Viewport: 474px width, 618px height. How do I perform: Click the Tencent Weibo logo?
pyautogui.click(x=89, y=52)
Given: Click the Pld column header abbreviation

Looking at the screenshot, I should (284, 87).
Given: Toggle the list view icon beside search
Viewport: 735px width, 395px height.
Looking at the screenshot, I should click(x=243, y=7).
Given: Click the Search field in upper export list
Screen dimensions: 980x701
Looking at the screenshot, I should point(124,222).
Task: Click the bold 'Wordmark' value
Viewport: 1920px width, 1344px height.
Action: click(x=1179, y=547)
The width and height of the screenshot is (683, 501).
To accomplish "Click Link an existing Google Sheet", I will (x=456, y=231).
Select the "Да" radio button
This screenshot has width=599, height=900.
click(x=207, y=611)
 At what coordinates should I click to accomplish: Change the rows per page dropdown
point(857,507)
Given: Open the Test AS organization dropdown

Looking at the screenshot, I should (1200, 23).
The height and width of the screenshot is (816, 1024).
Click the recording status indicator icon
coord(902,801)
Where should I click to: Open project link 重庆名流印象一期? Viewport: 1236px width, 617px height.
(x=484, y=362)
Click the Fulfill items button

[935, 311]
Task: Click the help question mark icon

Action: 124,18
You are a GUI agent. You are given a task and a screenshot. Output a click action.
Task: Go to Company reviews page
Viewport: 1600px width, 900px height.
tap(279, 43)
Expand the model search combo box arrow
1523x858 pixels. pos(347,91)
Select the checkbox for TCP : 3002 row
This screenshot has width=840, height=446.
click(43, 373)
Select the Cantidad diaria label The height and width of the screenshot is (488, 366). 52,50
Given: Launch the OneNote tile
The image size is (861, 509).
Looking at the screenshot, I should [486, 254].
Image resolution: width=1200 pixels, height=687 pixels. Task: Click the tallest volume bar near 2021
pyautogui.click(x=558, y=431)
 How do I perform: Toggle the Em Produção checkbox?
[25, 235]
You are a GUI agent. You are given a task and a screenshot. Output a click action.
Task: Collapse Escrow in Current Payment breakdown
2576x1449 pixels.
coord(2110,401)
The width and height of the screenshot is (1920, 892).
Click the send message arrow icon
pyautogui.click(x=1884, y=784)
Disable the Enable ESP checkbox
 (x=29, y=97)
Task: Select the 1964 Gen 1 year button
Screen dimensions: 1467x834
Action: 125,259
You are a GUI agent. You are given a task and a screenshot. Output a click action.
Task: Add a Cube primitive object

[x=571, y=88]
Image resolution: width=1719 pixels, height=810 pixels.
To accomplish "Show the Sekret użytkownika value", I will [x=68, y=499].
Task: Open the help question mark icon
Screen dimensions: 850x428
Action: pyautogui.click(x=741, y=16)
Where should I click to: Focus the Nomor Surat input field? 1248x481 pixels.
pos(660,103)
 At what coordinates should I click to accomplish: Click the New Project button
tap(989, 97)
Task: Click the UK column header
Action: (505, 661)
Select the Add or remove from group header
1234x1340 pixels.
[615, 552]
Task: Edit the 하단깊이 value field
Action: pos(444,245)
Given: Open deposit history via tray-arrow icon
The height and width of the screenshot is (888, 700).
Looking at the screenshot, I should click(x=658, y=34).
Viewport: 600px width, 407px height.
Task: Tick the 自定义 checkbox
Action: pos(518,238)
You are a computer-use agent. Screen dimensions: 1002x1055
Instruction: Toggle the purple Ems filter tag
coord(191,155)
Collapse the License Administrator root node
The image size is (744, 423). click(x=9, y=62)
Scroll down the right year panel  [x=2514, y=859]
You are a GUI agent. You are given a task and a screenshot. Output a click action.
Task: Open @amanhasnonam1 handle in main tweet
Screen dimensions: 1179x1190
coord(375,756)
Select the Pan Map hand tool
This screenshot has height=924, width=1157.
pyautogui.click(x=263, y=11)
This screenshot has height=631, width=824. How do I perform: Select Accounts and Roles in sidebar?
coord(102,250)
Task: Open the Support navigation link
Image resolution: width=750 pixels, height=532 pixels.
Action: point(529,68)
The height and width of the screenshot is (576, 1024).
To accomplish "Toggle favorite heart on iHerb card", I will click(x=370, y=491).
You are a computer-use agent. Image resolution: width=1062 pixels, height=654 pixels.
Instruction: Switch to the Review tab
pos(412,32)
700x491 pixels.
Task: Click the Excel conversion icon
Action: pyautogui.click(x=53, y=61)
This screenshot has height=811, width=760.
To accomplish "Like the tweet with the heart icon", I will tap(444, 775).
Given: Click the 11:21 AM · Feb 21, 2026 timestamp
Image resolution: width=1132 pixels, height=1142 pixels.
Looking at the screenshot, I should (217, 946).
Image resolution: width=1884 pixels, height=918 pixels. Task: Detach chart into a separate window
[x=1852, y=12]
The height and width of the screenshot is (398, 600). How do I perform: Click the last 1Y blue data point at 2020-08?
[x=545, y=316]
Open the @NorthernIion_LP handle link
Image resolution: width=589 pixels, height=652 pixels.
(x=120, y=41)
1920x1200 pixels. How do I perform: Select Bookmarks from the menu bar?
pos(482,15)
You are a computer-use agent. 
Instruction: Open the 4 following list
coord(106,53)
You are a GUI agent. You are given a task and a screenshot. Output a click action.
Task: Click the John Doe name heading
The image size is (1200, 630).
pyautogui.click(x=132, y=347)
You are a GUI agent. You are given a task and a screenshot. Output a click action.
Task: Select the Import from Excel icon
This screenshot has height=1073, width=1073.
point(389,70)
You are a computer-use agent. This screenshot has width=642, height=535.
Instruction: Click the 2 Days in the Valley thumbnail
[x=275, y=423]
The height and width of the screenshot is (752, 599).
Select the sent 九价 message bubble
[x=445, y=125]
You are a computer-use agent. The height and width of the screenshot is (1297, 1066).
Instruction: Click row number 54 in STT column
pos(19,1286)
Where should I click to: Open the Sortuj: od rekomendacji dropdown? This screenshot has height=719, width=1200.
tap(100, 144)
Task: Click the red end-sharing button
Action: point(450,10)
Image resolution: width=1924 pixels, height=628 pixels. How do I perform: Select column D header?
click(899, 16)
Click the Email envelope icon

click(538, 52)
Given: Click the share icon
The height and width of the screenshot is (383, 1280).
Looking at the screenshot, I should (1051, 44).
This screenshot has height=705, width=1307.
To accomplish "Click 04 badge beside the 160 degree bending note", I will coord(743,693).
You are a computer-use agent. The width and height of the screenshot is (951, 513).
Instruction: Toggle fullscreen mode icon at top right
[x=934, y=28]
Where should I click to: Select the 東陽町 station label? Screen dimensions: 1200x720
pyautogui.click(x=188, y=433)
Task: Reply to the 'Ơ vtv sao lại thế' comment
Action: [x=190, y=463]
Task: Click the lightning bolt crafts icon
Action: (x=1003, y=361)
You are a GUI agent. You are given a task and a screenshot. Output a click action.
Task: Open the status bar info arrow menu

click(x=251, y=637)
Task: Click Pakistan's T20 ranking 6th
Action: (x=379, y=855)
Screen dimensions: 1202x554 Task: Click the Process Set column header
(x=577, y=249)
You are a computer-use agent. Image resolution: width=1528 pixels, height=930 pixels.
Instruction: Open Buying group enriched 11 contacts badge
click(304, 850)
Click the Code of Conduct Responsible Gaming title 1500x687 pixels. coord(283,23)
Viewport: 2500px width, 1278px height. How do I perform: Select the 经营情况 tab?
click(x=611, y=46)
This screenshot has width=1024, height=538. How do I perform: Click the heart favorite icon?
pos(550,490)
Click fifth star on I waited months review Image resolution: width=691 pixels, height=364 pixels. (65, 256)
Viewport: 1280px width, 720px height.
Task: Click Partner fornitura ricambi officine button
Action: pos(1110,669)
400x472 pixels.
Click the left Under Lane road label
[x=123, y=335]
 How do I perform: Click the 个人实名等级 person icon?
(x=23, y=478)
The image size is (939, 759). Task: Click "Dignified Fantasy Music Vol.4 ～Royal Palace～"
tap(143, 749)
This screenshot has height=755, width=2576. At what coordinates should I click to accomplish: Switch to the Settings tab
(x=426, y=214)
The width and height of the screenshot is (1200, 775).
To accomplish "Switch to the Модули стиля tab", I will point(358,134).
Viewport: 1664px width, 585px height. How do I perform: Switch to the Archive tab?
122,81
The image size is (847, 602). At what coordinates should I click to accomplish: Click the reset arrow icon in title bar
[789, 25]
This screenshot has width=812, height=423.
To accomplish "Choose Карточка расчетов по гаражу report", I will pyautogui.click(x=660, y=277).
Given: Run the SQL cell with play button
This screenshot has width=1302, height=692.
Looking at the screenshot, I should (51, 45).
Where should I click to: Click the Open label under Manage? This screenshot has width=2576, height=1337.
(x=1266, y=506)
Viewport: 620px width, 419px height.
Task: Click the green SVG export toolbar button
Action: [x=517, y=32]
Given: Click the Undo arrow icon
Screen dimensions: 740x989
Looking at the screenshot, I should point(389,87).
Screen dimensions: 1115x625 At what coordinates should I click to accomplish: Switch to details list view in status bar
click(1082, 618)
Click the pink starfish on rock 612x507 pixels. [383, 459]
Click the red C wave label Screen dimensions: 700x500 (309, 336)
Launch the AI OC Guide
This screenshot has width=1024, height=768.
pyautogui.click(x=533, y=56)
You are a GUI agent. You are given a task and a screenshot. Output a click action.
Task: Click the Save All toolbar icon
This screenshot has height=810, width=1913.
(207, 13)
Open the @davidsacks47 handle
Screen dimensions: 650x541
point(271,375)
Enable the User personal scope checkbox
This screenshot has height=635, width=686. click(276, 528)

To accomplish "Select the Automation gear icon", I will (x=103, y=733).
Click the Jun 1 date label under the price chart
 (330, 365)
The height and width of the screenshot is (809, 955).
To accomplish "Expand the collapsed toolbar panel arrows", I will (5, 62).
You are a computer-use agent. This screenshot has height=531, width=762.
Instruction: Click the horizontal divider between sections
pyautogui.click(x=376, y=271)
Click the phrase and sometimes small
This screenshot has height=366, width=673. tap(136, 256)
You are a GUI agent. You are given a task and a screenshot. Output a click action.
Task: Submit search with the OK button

- _YOUR GOAL_: From the entries, count the lines that hold the string "year". Nothing but the number is needed.

- _SOLUTION_: 2